第56話
しばしのち。
「あー……だいぶ楽になった……」
冷たい岩の上に寝転がり、俺は静かにため息をついた。
湧き水の流れる、小さな池のそば。
フラワーモンスターが拠点にしているだけあって、なかなか良い環境だ。
冷たい空気が、体の中まで癒やしてくれる。
特に胃のあたりを……
「そ、そう……。なんか、その、ごめんね……?」
近くに座ったイールギットが、おずおずと言う。
さすがに思うところがあるのか、大きな葉っぱを扇がわりに、はたはたあおいで風を送ってくれている。
ふ、と俺は小さく笑った。
「謝ることはない……見事であった」
「そ、そう? 見事……?」
「一群を率いる親玉モンスターを、ああも意のままに操るとは。深くテイムできている証拠だ。特にあの、風車のごとき触手の動き……」
「ごめんって」
「速度に緩急をつけることで、相手に間合いを測らせず、また
「なんか聞いてるあたしまで気持ち悪くなってきた」
「マロネと張り合うには、あのくらいしなければな。魔王に遠慮はいらないぞ」
「どーゆー気遣いよ……。てゆーか、別に張り合ってないし! 向こうがいちいち絡んでくるだけだから!」
マロネは、俺に酔い覚ましを持ってくると言って、いったん城に戻ってくれている。
確かに、あいつが付いてきているとは、俺も知らないことだったがな。
「あれはあれで、おまえを心配しているんだ」
「ハア……? 心配? なにがどう転がったらそんな単語が出るのよ?」
「なんだかんだで、あれとしっかりやり合ってくれる相手は、歴代の弟子でもイールギットくらいだったからな。
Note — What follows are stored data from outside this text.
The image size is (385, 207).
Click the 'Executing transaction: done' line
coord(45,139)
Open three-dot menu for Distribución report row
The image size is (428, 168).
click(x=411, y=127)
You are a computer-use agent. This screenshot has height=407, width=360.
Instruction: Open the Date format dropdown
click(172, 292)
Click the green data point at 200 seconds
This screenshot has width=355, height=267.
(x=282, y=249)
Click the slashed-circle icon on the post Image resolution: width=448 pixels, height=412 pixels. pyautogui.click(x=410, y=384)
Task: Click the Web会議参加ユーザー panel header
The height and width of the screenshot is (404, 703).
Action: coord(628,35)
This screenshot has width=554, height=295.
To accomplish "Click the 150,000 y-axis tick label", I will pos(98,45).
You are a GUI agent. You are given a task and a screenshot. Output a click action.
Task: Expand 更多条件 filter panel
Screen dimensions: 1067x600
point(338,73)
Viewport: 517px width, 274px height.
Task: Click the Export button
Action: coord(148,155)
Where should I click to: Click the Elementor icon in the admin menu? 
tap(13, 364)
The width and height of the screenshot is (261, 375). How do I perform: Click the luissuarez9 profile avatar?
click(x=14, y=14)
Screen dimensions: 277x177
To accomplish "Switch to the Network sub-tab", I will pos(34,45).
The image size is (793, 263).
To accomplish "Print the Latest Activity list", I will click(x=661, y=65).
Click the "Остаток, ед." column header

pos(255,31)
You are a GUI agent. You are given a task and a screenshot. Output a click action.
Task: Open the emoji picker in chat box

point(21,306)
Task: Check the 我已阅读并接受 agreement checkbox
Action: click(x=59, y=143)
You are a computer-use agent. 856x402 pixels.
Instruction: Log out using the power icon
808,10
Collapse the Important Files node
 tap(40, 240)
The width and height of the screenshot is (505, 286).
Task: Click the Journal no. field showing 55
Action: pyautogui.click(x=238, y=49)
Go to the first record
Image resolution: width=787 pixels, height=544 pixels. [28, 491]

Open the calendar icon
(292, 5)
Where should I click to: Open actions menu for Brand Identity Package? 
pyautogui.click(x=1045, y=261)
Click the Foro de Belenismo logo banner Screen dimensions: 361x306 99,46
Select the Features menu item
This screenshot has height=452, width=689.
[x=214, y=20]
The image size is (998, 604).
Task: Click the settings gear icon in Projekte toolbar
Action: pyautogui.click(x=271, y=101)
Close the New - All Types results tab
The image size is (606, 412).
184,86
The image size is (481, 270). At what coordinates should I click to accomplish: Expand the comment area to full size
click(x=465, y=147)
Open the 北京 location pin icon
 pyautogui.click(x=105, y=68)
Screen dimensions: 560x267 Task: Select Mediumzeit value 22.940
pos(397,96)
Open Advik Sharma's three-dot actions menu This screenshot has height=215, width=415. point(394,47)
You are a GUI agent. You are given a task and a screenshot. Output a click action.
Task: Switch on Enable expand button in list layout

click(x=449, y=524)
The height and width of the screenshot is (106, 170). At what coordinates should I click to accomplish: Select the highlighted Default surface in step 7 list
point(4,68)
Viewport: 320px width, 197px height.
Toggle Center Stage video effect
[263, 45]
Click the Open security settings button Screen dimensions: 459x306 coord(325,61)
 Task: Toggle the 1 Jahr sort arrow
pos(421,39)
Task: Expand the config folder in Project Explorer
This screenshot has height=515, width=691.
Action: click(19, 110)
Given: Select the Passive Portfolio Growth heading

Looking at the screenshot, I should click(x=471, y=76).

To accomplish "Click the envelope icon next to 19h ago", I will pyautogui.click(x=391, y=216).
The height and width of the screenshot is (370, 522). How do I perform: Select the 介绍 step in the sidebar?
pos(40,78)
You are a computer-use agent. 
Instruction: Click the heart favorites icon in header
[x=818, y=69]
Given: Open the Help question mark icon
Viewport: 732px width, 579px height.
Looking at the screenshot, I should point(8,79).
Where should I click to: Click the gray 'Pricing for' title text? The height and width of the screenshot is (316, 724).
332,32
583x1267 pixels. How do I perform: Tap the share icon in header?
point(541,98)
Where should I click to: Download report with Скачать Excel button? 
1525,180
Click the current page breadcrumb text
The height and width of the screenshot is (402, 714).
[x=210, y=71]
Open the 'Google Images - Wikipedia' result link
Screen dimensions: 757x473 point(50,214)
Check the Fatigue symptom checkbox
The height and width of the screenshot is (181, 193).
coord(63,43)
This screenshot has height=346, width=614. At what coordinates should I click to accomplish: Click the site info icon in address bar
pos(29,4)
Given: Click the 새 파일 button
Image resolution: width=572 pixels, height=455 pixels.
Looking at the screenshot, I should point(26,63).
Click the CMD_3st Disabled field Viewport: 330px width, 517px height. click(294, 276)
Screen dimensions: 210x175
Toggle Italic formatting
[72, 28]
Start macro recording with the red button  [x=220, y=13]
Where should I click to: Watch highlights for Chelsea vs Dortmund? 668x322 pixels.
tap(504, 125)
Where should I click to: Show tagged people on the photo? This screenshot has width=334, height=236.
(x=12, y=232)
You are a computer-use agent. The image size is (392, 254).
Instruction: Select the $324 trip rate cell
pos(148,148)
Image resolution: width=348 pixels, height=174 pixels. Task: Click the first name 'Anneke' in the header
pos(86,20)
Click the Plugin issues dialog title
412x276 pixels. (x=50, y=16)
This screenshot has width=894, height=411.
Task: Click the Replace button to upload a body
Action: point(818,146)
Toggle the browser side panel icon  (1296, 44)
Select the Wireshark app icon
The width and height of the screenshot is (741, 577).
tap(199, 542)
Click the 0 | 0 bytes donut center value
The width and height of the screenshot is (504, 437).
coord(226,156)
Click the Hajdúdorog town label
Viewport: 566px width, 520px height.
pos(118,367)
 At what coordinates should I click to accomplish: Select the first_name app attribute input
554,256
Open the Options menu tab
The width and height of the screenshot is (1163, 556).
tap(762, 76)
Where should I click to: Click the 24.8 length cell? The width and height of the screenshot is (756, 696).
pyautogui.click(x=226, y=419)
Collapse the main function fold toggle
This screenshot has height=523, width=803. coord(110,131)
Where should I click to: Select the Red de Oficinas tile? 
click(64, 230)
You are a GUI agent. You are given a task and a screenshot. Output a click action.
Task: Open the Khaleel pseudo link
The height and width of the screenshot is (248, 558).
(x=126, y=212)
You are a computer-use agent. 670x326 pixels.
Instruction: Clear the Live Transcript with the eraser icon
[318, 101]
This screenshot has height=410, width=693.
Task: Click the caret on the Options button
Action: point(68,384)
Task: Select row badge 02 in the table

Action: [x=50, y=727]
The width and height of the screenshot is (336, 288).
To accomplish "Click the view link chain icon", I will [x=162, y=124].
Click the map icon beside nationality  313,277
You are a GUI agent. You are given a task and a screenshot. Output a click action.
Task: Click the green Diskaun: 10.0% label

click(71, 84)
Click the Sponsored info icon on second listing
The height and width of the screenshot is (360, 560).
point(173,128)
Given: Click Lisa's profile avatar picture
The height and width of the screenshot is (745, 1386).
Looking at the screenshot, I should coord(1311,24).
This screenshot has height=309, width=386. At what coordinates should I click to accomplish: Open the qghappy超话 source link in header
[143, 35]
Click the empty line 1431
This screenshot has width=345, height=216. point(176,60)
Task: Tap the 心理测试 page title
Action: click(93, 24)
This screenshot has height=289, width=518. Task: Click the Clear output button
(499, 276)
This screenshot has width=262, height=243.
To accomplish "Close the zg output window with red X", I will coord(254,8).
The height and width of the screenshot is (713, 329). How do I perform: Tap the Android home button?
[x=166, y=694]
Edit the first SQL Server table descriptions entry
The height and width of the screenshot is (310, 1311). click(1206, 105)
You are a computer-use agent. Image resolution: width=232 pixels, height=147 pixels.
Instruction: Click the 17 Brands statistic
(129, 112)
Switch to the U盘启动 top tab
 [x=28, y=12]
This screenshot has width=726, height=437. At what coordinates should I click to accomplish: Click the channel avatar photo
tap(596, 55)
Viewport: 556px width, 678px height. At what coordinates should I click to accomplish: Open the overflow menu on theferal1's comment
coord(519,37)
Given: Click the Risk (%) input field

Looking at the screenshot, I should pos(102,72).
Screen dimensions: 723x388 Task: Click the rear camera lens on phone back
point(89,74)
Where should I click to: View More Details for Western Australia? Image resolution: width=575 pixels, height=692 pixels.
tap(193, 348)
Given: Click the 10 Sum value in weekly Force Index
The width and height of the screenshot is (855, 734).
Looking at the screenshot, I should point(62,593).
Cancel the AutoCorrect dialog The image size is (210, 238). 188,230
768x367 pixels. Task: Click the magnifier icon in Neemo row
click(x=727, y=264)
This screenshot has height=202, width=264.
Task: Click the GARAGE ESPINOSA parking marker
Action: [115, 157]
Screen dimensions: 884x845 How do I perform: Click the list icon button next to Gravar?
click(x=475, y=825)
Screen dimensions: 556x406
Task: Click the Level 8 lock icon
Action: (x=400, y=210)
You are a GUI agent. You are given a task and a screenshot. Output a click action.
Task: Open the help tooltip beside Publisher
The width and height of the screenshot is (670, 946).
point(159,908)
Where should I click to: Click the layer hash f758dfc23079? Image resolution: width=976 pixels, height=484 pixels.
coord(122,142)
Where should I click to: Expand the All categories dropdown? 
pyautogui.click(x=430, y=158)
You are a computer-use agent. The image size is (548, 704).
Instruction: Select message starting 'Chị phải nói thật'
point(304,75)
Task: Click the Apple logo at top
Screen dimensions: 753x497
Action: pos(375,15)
貴重なケンカ友だちだ」
「チッ……いい迷惑よ」
「アリーシャには通用してないしな、マロネのあの勢いは」
「すごいわね
実際、イールギットがやって来てから、マロネはいつにも増して活き活きしている。
ウザ絡みにしてもそうだし……我が城の諜報官筆頭としてもそうだし。
女王フラワーをはじめ、植物モンスターたちは水辺でおとなしくしている。
理想的な門番になってくれそうだし、それに落ち着いて見ると、花の香りもなかなかよろしい。
ふむ。
「よいしょこらせと……」
身を起こした俺に、イールギットがあわてた。
「だ、大丈夫なの? 寝てたほうがいいわよ!」
「平気だ。すぐに酔い覚ましもくる」
「そ、そう……?」
「それに、今朝大量に酒を飲んでなければ、これほどにはならなかっただろうしな」
「おい」
「女王フラワーよ、ちょいと失敬」
ふところから取り出した水筒に、大きな花びらから垂れる蜜を受ける。
「なんでそんなもん持ってんのよ!?」
「半分ピクニックのつもりだったから……」
「おい! さっきからおい!」
「大丈夫だ。水筒の中身はただのハーブティーだから」
「お酒じゃなくて安心したけど何がどう大丈夫なわけ!?」
炎のスキルで焚き火を起こし、水筒ごと温める。
うむ。
思った通り、いいにおいだ。
「てゆーか、いまだに朝から飲んでるの!? やめなさいって言ったでしょ!?」
「はは、そうだったそうだった。イールギットにはいつも叱られていたな」
「っう……!」
「飲みすぎると長生きできない、ってな。魔王の寿命を気遣ってくれたのは、おまえくらいのものだった」
「し……知らない! 忘れたわ!」
自分で今言ったんじゃないか。
本当にやさしい子だな。
「さあ、できたぞ」
コップに注ぎ分け、片方をイールギットに差し出す。